▶ _Work to be completed_: Copy the entries word for word, starting at the line that contains "Click the word Logger in comments" and ending after the line that contains "click(437, 196)".

▶ _Entries_:
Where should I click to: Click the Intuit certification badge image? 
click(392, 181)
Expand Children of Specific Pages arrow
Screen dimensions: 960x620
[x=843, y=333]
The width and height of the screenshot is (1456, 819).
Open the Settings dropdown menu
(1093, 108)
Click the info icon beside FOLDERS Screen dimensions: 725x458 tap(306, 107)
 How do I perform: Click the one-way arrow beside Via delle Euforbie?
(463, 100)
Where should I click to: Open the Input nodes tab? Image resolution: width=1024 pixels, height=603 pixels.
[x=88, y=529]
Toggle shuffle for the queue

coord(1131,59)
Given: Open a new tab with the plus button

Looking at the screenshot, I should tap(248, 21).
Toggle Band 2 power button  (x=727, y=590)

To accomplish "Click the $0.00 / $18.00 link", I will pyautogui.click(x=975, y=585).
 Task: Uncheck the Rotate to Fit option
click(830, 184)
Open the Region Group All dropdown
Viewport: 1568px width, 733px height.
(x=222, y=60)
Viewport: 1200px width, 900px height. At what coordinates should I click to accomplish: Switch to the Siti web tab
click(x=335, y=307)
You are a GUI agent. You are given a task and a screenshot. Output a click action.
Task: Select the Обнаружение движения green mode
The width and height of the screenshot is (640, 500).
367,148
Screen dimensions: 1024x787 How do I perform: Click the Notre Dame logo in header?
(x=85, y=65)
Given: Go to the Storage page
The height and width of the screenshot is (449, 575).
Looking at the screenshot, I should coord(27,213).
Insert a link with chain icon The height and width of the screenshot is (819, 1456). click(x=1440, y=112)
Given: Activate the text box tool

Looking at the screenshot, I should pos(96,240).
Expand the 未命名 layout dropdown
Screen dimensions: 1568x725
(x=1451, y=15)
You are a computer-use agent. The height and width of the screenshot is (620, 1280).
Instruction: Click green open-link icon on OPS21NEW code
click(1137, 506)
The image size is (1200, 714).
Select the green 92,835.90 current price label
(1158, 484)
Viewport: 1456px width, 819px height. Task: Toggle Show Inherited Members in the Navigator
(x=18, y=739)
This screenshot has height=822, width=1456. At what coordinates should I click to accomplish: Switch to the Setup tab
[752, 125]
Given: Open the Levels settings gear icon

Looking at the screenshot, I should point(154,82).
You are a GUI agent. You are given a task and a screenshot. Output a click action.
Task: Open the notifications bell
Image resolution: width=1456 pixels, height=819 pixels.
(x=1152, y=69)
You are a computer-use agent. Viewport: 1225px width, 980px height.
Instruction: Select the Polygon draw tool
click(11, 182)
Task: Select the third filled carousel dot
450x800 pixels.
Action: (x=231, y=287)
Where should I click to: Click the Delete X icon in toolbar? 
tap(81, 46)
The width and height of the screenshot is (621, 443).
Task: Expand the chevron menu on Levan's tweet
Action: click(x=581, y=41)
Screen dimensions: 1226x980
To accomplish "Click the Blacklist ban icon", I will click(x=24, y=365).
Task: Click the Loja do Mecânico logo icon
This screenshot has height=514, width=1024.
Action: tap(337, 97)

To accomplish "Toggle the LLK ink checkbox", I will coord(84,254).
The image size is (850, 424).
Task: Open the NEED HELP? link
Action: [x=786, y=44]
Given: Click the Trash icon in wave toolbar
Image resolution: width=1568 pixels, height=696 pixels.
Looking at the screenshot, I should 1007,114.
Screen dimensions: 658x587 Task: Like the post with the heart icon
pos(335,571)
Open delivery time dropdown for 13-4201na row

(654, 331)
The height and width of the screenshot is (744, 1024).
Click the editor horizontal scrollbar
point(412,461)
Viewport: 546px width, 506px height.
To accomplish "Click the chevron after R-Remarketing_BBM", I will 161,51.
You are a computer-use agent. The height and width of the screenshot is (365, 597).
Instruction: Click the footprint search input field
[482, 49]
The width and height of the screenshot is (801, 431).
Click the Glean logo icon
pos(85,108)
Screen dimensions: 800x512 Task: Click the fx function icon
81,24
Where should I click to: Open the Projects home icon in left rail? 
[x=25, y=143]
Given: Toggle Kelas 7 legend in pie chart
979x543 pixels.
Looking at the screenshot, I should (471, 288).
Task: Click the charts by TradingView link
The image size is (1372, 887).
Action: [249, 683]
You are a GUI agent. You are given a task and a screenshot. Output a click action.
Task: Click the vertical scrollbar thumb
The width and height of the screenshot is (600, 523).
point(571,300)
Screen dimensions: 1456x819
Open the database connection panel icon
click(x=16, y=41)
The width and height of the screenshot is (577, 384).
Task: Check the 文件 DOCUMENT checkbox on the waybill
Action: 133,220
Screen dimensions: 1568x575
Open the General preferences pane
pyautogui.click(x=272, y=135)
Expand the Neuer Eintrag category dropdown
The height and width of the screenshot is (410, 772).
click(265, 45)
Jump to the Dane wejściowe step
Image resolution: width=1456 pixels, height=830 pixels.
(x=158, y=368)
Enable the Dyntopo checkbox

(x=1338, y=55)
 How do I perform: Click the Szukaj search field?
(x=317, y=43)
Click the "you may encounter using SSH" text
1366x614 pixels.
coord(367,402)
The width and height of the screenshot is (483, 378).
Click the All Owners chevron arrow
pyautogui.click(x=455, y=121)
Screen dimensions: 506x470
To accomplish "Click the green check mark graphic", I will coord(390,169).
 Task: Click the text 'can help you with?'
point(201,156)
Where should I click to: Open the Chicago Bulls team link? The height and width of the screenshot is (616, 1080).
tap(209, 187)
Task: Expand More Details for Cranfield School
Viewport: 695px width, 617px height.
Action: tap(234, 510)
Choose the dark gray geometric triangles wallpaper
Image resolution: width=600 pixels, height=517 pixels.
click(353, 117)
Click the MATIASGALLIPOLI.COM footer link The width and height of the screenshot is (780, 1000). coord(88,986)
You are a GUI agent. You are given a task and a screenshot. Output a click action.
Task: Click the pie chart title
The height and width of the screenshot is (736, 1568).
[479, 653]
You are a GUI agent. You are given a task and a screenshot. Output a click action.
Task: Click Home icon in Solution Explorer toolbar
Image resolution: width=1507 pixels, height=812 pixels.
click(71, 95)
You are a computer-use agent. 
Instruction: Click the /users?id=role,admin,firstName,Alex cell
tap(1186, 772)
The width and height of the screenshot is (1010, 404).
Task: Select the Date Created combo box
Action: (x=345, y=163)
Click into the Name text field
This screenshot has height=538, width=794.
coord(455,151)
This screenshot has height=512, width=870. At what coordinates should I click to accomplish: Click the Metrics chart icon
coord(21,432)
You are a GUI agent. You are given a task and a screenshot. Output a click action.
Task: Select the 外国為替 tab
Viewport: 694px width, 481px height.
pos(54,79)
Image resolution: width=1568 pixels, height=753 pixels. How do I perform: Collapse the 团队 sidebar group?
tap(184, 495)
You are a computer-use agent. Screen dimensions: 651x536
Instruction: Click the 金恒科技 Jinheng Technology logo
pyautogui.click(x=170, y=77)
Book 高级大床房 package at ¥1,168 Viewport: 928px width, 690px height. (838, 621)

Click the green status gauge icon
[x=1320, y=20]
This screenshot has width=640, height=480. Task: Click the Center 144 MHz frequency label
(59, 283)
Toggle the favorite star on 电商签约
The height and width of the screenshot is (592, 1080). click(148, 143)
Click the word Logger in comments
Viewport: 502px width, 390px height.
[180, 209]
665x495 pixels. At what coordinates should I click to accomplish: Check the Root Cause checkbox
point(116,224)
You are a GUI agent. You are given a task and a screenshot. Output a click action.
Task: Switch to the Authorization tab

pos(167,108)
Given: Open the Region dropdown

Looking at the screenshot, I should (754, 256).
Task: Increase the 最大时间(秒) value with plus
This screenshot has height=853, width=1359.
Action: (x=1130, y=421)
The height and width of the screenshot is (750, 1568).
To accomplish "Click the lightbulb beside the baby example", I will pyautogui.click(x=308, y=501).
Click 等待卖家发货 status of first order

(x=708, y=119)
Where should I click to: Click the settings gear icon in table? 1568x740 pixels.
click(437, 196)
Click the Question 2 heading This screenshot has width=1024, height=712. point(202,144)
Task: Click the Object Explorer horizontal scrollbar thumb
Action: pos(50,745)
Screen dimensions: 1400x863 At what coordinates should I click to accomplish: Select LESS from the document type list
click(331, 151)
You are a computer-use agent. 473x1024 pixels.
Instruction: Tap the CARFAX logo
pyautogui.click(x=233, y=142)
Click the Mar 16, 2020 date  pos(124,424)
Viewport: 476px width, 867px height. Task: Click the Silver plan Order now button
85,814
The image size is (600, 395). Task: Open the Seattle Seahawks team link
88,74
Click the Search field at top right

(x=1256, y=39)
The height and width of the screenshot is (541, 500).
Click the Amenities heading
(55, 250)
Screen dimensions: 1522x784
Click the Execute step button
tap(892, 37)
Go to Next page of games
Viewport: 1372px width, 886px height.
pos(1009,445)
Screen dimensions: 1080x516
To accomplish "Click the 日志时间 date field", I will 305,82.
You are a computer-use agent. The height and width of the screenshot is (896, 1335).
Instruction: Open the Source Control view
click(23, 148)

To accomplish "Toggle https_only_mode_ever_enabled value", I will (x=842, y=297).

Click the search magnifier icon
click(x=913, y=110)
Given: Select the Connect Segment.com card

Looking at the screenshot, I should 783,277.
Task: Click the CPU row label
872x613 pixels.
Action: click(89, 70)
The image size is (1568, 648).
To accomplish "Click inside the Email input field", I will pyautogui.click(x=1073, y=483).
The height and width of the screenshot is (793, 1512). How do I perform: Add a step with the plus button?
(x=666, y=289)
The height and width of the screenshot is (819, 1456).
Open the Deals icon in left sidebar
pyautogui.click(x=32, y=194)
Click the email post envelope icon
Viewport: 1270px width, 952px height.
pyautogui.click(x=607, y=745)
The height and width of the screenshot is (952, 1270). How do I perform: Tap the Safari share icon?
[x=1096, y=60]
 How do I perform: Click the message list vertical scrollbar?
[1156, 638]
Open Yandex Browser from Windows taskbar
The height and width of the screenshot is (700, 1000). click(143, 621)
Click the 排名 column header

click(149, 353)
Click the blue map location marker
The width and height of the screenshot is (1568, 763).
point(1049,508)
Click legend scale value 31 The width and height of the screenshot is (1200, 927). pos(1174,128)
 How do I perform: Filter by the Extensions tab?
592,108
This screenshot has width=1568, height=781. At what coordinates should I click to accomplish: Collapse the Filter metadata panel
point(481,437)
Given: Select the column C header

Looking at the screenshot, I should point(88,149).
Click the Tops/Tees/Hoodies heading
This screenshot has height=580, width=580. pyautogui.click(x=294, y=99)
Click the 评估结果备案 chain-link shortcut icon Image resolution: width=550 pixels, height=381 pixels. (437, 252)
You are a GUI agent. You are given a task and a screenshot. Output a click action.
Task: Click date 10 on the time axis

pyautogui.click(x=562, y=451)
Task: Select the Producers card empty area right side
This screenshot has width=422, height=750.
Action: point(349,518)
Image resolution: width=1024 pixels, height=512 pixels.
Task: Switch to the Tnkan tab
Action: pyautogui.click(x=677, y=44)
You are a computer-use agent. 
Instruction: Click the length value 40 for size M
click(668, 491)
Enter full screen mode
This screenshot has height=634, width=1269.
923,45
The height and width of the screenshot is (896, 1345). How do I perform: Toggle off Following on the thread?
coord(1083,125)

▶ _Solved exercise_:
Click the word Logger in comments
Viewport: 502px width, 390px height.
[180, 209]
665x495 pixels. At what coordinates should I click to accomplish: Check the Root Cause checkbox
point(116,224)
You are a GUI agent. You are given a task and a screenshot. Output a click action.
Task: Switch to the Authorization tab

pos(167,108)
Given: Open the Region dropdown

Looking at the screenshot, I should (754, 256).
Task: Increase the 最大时间(秒) value with plus
This screenshot has height=853, width=1359.
Action: (x=1130, y=421)
The height and width of the screenshot is (750, 1568).
To accomplish "Click the lightbulb beside the baby example", I will pyautogui.click(x=308, y=501).
Click 等待卖家发货 status of first order

(x=708, y=119)
Where should I click to: Click the settings gear icon in table? 1568x740 pixels.
click(437, 196)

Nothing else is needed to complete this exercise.